Works on WSL, no idea why it shouldn't work on a Synology NAS.

@Tekki What should I be seeing when I run those commands. So what I'm doing is running the docker command using the task scheduler in Synology NAS. Then I have the Process window for my container open to see if anything changes. Normally, if I open a bash terminal within the container, the process window shows a new /bin/bash process, and then when I run my file.sh, it shows that as a separate process too. But when I run 'docker exec container_name /bin/bash /path/to/file.sh', nothing at all happens. The task schedule runs the command as root too, so it should have all the right permissions set.

Update: I checked the output file from the task scheduler and I am getting an error. Can I get some help with it please:

Got permission denied while trying to connect to the Docker daemon socket at unix:///var/run/docker.sock: Post http://%2Fvar%2Frun%2Fdocker.sock/v1.29/containers/Perl_for_TV_Guide/exec: dial unix /var/run/docker.sock: connect: permission denied

Further update: Nevermind I think I may have reset my container and lost the dependancies. If that's the case, I will check after they install and then close the issue. Thanks for all the help everyone.

commented

Just a second: If the task scheduler is something similar to cron then my first idea is that the environment variables are not set.

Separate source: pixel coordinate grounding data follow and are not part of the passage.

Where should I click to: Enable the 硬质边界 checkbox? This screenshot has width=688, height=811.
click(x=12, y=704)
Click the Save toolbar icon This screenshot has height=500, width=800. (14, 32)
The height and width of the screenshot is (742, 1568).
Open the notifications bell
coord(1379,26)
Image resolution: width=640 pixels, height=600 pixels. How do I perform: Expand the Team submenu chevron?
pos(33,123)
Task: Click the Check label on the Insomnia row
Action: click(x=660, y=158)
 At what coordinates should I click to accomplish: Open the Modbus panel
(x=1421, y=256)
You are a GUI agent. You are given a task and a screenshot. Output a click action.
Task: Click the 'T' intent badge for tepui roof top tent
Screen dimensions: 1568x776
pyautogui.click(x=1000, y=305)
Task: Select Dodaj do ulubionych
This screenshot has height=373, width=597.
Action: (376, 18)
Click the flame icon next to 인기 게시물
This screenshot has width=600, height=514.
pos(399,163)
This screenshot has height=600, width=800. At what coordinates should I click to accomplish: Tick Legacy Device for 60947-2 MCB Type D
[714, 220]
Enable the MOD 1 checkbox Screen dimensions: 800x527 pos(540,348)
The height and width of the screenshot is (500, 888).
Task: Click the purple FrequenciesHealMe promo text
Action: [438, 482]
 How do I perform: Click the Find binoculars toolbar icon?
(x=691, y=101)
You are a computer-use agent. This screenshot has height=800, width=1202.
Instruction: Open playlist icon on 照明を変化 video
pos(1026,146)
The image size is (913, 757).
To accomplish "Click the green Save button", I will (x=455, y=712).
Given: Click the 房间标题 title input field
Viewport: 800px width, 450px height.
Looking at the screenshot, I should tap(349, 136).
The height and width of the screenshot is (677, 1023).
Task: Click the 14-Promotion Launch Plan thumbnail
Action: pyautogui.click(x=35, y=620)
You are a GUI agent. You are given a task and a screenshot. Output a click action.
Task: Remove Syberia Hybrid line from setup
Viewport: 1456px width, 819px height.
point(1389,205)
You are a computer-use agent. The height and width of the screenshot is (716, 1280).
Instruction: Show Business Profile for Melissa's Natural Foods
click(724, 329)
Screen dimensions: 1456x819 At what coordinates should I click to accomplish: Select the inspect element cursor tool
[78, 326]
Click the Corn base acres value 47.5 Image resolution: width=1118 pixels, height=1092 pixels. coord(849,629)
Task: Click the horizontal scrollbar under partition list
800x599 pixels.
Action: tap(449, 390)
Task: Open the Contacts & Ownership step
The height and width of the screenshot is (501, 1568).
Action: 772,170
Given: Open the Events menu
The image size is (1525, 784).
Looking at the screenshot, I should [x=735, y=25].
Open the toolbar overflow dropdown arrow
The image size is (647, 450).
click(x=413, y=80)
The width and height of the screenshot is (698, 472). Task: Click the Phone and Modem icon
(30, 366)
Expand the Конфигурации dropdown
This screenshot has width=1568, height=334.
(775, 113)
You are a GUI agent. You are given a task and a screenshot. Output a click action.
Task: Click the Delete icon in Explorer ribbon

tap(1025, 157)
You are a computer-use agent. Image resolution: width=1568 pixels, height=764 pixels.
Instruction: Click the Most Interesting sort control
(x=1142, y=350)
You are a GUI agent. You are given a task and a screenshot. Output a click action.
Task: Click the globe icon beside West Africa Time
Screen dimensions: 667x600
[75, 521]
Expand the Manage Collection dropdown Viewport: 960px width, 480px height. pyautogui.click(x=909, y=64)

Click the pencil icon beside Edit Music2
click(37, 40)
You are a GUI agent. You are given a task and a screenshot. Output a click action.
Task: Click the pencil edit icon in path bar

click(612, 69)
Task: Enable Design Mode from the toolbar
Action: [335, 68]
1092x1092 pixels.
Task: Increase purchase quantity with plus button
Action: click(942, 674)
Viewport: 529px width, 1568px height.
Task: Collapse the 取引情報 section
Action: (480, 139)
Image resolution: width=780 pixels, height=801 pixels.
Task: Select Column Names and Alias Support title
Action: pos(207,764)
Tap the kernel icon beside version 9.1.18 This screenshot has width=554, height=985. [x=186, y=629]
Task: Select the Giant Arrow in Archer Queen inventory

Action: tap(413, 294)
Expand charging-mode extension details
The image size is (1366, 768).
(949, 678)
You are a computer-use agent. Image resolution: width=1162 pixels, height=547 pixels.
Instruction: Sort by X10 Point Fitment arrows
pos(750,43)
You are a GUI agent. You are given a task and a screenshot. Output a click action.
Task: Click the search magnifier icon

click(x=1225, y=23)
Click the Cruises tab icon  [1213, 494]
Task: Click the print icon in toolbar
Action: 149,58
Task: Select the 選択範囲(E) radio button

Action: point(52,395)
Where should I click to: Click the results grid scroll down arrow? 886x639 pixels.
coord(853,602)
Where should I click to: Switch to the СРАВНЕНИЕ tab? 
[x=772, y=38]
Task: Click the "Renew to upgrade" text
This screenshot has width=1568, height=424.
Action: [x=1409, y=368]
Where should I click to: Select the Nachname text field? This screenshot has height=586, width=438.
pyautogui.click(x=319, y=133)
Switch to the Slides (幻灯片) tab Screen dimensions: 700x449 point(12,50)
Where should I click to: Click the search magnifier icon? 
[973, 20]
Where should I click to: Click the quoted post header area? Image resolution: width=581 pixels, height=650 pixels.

@paytah232 FWIW asking over at https://forums.docker.com/c/general-discussions might be more appropriate than here (it doesn't seem that the underlying Perl script you're running has issues, yet.)

@Tekki the -it for exec/run is worth at least for debugging; if we're not seeing any outputs there then I doubt a normal exec/run would work as well.

Hi, let me close this as there has been no activity since; feel free to update if there is (or open a new issue.)